Burgos began his journey at Parris Island with the U.S. Marine Corps in the early 2000s and finished his tour of duty in Beaufort. From there, he found himself at the Savannah College of Art & Design with a focus on game development.
“It was the right place at the right time,” he said. “I learned a lot (at SCAD), so I am very thankful for that.”
While in school, Burgos was finding freelance assignments and part-time jobs for various gaming studios around the world. The work helped him gain more experience in the field, and he said it informed him as much as his schooling did on what he needed to learn to excel in the industry.
“It taught me the greatest skill. It taught me about being autonomous, basically,” he said. “Since I’m working remotely, it taught me time management skills. It taught me how to be proactive and how to just basically manage my life better and how to communicate a lot easier.”

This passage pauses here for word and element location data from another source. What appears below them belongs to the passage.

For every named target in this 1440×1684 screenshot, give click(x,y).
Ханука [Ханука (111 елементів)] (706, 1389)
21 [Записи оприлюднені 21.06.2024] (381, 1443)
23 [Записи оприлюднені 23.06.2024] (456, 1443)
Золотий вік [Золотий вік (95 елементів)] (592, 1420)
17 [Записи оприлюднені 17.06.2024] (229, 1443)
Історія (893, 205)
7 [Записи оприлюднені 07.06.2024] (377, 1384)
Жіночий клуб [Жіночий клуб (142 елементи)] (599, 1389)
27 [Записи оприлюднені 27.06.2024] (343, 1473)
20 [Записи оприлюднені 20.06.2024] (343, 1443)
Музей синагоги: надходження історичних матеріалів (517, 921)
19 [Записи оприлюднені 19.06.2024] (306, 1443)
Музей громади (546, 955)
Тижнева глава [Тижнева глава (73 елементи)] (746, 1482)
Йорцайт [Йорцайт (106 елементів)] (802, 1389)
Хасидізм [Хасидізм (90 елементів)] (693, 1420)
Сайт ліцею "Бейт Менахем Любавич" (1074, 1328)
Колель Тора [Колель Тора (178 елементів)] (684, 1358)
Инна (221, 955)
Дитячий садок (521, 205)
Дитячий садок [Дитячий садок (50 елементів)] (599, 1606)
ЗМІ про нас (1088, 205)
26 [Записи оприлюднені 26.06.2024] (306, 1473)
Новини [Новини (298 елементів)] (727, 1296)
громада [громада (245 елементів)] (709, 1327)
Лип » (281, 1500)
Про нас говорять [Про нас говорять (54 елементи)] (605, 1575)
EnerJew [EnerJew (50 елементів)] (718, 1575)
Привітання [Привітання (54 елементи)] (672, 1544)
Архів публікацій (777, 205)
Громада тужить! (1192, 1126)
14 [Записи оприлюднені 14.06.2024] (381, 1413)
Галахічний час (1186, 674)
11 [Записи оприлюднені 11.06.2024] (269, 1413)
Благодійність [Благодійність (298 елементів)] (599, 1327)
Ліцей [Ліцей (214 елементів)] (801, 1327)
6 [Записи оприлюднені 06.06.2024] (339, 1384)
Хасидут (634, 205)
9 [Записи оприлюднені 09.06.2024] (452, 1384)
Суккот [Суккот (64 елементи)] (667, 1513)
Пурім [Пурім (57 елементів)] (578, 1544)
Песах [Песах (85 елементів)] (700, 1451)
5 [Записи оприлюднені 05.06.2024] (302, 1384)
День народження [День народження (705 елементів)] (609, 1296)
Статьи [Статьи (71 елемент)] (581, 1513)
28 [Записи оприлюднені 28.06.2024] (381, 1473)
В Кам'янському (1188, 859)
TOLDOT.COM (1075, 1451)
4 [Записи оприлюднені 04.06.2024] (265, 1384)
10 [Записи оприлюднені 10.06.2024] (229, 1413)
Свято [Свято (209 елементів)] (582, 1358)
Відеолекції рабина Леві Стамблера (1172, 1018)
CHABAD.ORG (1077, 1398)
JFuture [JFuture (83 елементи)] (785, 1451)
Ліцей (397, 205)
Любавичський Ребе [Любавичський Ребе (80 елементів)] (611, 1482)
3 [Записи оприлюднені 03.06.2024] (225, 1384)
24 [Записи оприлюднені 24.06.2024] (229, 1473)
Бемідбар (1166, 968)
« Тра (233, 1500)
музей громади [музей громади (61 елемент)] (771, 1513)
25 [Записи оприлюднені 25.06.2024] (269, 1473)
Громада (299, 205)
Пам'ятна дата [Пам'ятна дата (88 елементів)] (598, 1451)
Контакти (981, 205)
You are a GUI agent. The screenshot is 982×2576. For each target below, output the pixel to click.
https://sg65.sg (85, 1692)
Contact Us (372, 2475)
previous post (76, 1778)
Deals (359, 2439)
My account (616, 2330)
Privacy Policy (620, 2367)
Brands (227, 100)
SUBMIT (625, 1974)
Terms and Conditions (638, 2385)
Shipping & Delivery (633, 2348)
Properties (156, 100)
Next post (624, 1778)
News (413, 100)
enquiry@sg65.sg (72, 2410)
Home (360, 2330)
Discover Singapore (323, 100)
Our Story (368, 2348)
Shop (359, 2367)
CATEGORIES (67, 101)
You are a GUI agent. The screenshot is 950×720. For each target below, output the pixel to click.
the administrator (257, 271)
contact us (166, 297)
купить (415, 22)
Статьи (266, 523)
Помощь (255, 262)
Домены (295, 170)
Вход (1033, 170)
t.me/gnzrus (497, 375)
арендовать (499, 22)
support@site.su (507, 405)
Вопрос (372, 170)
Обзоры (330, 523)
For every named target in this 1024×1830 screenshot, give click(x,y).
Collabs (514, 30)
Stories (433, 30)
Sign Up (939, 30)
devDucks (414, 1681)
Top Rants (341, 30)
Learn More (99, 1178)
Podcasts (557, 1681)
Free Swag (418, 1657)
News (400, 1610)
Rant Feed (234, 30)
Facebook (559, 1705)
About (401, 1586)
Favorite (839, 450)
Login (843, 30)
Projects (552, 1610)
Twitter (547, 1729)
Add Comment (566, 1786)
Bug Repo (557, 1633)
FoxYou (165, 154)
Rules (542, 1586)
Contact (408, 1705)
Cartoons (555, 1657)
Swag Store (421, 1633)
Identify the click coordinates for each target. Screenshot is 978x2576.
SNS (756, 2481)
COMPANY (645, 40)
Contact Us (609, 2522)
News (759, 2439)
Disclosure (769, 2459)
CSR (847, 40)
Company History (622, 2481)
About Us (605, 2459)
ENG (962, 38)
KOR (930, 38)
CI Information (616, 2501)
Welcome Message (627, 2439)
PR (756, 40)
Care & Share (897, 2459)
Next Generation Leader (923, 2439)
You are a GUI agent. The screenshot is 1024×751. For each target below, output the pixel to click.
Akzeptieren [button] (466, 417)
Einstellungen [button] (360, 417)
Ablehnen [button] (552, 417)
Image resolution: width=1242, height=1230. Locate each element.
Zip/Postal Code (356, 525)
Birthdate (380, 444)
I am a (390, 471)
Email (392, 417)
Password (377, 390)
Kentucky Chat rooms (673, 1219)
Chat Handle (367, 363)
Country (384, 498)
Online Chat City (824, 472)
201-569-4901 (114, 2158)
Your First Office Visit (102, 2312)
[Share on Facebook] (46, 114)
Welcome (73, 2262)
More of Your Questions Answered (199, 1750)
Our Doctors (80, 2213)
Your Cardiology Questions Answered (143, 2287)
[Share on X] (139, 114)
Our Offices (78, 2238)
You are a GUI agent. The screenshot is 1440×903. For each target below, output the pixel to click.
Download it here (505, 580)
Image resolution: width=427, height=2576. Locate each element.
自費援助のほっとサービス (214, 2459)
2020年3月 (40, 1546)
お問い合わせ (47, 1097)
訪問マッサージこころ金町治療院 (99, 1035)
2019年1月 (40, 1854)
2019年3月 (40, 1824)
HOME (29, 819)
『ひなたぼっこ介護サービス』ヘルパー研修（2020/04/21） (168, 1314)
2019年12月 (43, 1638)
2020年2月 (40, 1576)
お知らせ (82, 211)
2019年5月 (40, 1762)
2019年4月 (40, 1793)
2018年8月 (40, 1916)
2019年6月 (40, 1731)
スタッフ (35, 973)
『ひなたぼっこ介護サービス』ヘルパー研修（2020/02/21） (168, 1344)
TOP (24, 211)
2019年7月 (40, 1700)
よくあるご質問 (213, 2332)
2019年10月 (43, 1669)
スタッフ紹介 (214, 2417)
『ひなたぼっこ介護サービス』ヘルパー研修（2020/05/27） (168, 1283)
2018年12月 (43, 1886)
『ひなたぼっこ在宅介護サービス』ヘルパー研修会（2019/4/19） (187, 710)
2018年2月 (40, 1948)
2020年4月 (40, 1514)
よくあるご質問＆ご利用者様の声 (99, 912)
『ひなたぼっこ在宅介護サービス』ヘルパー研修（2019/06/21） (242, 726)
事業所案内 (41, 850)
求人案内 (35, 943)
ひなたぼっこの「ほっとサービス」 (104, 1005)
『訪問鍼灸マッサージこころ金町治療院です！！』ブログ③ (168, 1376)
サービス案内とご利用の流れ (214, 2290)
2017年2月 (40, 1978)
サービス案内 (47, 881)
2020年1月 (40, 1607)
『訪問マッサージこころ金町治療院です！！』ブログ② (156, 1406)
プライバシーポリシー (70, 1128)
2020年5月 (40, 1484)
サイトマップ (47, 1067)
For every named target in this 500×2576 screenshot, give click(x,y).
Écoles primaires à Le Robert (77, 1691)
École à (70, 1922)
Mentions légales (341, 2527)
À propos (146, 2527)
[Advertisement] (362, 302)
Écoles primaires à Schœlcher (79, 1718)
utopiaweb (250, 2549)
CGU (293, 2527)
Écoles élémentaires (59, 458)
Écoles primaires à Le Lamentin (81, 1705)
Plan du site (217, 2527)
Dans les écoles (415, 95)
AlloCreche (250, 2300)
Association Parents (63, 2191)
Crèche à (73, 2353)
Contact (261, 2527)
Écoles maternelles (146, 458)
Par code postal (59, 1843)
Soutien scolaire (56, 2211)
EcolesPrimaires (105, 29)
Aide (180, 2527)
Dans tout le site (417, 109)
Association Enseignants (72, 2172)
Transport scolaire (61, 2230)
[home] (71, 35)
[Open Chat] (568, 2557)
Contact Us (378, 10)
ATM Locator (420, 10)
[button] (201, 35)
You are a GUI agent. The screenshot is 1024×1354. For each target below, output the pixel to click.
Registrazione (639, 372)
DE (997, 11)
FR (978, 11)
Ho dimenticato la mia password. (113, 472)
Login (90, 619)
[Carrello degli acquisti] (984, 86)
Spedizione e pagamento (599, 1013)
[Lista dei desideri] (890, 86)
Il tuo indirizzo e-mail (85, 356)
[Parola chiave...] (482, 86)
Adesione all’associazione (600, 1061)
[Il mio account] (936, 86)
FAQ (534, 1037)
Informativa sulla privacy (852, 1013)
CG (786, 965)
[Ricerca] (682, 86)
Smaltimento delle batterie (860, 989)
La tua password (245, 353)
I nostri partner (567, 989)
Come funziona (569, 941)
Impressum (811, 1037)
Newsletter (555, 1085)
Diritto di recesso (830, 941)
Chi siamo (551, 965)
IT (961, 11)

The experience also taught Burgos that he wanted his own game studio, and wanted it to be smaller and more personal. The gaming industry lacks a true centralized hub like the movie industry in Los Angeles or theater in New York City, so he said it was much easier to stay in Beaufort, where he was comfortable, and bring the world to him.
“I basically just want to make my extended family feel proud of each and every project that we work on,” Burgos said.
His current extended family includes himself and a number of contractors from around the world working on his studio, Burgos Games’, first commercial release, “Neko Ghost, Jump!”
With the rest of his contributors living in Germany, Canada, Russia and Mexico, among other regions, Burgos said he is putting in hundreds of hours with the elements of development that he knows while his other contractors come in and place the other pieces into place.
“This is my company’s first game (and I’m) hoping that (the workload is not) like this forever, but in this industry, there’s so many games that are getting pumped out every year, so you have to do something special,” he said.
“I’m not saying that working at 100 hours (a week) is special and obviously I do not recommend this for anybody to do this. I’m in a unique position that I was a Marine before and kinda already used to some of these hours, especially when I was deployed to Afghanistan.”
Burgos describes the game as a mix between 2-dimensional and 3-dimensional animation with a look and feel that reminds people of the classic Mario video games. The player works as a character jumping around a 2D environment, but what makes Burgos’ game so unique is the player’s ability to switch between 2D and 3D as they make their choices and try and complete objectives.
Burgos said the demos have been a hit not only with kids who are more typically playing these types of games, but also their parents and grandparents.
“It’s a great game for all ages, and especially for parents that are gamers that want to play something in front of their kids, because it’s not really, there’s no gore and blood,” he said. “There’s some cartoon violence, but it’s just cartoony stuff. So that’s something that you can definitely play for your kids and not be ashamed.”
Burgos expects the game to be ready for the latter half of 2020 with a rollout on Playstation 4, Xbox and PC.
While he hopes this is just the beginning of the work being done by Burgos Games, Burgos said he’s hoping to get more involved with helping the younger generation find their way into game development and the fruitful path it can create.
“There’s definitely a lot of problem solving that you have to do in game development that could help students to learn, especially in the real world,” he said.
“So, definitely, definitely, I would love to see more high schools, such as the tech classes, start teaching students, game development, (and) stuff like that.”